> [PROMPT]: Only those lines running from the line that contains "Where should I" through the end of the material are to be written out, each exactly as shown.

======== AVAILABLE RECORDS ========

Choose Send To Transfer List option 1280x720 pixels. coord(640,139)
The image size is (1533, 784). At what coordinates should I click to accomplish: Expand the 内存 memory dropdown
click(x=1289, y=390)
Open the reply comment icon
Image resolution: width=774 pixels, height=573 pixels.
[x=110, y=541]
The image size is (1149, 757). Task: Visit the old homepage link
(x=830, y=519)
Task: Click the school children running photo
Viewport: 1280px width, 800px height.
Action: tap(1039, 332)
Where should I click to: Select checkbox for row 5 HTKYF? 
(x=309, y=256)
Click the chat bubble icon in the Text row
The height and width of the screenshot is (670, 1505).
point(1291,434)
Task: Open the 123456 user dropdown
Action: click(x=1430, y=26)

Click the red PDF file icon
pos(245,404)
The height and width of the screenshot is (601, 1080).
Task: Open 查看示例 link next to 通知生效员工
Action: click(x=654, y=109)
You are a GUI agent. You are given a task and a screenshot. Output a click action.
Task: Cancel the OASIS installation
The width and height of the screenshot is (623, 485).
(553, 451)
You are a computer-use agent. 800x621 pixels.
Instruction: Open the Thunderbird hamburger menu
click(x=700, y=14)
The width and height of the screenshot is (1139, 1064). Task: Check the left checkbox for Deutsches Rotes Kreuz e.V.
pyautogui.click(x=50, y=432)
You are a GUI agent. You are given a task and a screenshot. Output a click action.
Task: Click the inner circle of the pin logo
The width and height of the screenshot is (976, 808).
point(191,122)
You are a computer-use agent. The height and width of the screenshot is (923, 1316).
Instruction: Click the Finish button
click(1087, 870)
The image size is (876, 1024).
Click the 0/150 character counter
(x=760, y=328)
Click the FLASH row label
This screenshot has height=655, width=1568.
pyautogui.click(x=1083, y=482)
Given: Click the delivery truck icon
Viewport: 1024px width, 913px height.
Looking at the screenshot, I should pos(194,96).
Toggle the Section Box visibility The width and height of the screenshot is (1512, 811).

========

> [RESPONSE TO THIS EXERCISE]:
Where should I click to: Select checkbox for row 5 HTKYF? 
(x=309, y=256)
Click the chat bubble icon in the Text row
The height and width of the screenshot is (670, 1505).
point(1291,434)
Task: Open the 123456 user dropdown
Action: click(x=1430, y=26)

Click the red PDF file icon
pos(245,404)
The height and width of the screenshot is (601, 1080).
Task: Open 查看示例 link next to 通知生效员工
Action: click(x=654, y=109)
You are a GUI agent. You are given a task and a screenshot. Output a click action.
Task: Cancel the OASIS installation
The width and height of the screenshot is (623, 485).
(553, 451)
You are a computer-use agent. 800x621 pixels.
Instruction: Open the Thunderbird hamburger menu
click(x=700, y=14)
The width and height of the screenshot is (1139, 1064). Task: Check the left checkbox for Deutsches Rotes Kreuz e.V.
pyautogui.click(x=50, y=432)
You are a GUI agent. You are given a task and a screenshot. Output a click action.
Task: Click the inner circle of the pin logo
The width and height of the screenshot is (976, 808).
point(191,122)
You are a computer-use agent. The height and width of the screenshot is (923, 1316).
Instruction: Click the Finish button
click(1087, 870)
The image size is (876, 1024).
Click the 0/150 character counter
(x=760, y=328)
Click the FLASH row label
This screenshot has height=655, width=1568.
pyautogui.click(x=1083, y=482)
Given: Click the delivery truck icon
Viewport: 1024px width, 913px height.
Looking at the screenshot, I should pos(194,96).
Toggle the Section Box visibility The width and height of the screenshot is (1512, 811).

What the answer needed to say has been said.